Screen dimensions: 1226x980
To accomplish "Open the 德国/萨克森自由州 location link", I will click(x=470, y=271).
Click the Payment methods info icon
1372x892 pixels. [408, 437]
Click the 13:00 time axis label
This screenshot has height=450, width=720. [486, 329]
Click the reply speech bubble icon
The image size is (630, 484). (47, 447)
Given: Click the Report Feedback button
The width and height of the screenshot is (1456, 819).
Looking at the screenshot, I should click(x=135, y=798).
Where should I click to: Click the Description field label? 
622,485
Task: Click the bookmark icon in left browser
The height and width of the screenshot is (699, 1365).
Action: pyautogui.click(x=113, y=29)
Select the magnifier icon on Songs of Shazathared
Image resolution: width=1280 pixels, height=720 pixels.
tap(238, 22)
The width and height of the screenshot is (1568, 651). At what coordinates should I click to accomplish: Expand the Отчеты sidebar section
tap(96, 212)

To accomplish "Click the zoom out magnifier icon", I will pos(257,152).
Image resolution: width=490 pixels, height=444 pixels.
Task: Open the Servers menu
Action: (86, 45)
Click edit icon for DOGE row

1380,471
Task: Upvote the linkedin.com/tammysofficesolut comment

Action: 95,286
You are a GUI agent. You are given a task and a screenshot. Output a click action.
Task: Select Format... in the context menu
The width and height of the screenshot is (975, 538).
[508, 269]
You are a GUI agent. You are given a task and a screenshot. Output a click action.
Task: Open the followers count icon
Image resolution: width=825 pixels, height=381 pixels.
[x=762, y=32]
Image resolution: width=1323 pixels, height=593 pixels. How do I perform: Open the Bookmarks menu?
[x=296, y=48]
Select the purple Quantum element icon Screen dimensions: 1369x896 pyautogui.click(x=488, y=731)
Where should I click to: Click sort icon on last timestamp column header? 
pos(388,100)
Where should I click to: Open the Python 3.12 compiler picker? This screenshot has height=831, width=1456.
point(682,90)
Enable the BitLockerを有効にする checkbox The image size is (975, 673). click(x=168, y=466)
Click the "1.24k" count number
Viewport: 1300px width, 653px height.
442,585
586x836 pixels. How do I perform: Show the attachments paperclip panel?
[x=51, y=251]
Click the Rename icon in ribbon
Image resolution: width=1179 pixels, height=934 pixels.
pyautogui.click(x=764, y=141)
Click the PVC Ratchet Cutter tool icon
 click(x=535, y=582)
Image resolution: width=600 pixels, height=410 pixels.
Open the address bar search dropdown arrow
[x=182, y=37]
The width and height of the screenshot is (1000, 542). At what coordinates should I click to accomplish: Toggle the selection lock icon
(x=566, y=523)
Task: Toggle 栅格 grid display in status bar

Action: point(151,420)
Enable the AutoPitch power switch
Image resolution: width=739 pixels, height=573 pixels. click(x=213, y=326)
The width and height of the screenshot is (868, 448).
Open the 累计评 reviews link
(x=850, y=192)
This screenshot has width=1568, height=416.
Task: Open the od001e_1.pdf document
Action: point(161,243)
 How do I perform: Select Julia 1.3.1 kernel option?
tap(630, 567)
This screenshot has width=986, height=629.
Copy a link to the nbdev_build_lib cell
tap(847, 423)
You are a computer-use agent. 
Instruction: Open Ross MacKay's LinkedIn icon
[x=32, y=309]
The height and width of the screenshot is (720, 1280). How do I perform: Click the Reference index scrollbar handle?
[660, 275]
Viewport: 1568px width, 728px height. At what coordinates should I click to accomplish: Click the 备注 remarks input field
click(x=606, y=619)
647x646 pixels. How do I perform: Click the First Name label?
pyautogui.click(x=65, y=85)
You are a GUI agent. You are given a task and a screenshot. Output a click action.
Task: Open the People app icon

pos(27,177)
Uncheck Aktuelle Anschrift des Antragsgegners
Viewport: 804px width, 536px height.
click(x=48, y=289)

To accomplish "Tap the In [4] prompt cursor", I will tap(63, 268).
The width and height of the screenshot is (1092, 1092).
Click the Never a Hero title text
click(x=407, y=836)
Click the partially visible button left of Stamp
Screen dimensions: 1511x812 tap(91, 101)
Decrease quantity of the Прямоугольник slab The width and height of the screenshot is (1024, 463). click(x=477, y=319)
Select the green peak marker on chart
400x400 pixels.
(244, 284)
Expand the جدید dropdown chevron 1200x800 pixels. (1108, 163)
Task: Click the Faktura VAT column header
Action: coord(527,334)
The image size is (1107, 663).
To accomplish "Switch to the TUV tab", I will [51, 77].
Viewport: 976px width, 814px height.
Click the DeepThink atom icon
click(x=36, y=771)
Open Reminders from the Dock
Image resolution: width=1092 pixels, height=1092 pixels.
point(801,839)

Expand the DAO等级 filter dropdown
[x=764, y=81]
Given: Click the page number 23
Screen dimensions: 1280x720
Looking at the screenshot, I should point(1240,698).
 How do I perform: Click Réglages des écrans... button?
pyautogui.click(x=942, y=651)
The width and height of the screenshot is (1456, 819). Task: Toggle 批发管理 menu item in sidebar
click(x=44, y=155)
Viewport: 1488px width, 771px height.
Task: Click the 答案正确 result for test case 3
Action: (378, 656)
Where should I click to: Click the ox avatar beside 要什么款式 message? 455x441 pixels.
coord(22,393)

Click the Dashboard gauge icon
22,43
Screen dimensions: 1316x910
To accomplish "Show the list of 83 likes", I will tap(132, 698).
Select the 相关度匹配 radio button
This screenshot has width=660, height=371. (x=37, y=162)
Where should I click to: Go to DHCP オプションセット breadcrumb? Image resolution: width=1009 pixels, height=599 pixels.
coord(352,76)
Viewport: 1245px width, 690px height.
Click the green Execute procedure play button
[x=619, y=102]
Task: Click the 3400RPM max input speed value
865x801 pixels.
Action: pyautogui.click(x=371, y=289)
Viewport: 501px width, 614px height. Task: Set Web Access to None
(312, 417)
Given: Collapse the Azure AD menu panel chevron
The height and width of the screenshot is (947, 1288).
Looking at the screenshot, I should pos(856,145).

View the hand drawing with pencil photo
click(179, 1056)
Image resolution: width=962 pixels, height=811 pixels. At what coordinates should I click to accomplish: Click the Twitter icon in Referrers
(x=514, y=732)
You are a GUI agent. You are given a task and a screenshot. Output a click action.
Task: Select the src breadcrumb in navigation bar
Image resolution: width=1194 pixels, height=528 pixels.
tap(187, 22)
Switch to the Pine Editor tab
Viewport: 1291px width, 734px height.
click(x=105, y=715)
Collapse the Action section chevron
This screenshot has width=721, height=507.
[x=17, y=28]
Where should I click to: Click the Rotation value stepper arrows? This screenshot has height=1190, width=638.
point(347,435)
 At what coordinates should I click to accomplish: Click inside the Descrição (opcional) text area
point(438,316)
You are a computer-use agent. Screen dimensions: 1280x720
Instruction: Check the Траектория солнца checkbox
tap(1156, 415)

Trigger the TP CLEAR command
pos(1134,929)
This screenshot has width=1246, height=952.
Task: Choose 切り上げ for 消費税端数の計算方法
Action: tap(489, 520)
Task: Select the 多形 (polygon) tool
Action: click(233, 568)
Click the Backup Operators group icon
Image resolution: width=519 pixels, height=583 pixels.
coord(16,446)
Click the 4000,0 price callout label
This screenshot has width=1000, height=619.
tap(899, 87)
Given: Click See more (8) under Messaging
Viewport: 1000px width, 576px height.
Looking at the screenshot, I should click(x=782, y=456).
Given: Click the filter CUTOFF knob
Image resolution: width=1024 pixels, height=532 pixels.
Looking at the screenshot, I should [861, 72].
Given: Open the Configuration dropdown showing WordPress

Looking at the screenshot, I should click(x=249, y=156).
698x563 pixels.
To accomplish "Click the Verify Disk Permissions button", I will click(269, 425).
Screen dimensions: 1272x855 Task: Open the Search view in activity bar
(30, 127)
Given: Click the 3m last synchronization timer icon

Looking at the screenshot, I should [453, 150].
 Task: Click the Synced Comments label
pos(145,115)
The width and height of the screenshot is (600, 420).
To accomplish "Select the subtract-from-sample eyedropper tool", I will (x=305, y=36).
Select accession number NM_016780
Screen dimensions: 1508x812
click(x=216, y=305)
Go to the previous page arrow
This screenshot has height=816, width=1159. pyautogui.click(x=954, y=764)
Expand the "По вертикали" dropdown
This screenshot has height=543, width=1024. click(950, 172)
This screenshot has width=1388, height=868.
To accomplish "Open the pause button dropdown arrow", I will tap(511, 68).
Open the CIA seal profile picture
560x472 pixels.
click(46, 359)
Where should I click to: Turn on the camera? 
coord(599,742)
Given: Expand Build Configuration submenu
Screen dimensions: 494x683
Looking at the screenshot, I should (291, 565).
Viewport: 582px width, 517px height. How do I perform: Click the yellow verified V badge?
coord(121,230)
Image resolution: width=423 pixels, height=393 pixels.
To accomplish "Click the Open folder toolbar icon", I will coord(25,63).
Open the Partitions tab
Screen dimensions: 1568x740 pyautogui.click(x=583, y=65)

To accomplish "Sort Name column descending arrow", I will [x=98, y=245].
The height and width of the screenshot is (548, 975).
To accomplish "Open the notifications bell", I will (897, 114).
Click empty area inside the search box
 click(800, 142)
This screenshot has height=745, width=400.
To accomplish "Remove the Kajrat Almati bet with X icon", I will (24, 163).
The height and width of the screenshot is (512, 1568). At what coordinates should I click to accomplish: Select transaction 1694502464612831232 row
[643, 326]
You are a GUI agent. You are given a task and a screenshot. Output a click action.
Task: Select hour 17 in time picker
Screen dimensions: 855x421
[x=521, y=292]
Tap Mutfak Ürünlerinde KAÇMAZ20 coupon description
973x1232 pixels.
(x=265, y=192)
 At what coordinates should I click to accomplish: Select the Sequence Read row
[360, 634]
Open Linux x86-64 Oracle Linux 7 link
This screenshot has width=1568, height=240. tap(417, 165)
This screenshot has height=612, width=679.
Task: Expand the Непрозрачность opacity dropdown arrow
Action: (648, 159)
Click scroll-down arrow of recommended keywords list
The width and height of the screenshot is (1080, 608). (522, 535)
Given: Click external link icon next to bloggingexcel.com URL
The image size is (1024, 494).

WHAT IS NEEDED>
What should be returned is the run of lines from the first line of the material through the line containing "Task: Click the bookmark icon in left browser", exact and inclusive, and nothing else.

WRITTEN ANSWER>
Screen dimensions: 1226x980
To accomplish "Open the 德国/萨克森自由州 location link", I will click(x=470, y=271).
Click the Payment methods info icon
1372x892 pixels. [408, 437]
Click the 13:00 time axis label
This screenshot has height=450, width=720. [486, 329]
Click the reply speech bubble icon
The image size is (630, 484). (47, 447)
Given: Click the Report Feedback button
The width and height of the screenshot is (1456, 819).
Looking at the screenshot, I should click(x=135, y=798).
Where should I click to: Click the Description field label? 
622,485
Task: Click the bookmark icon in left browser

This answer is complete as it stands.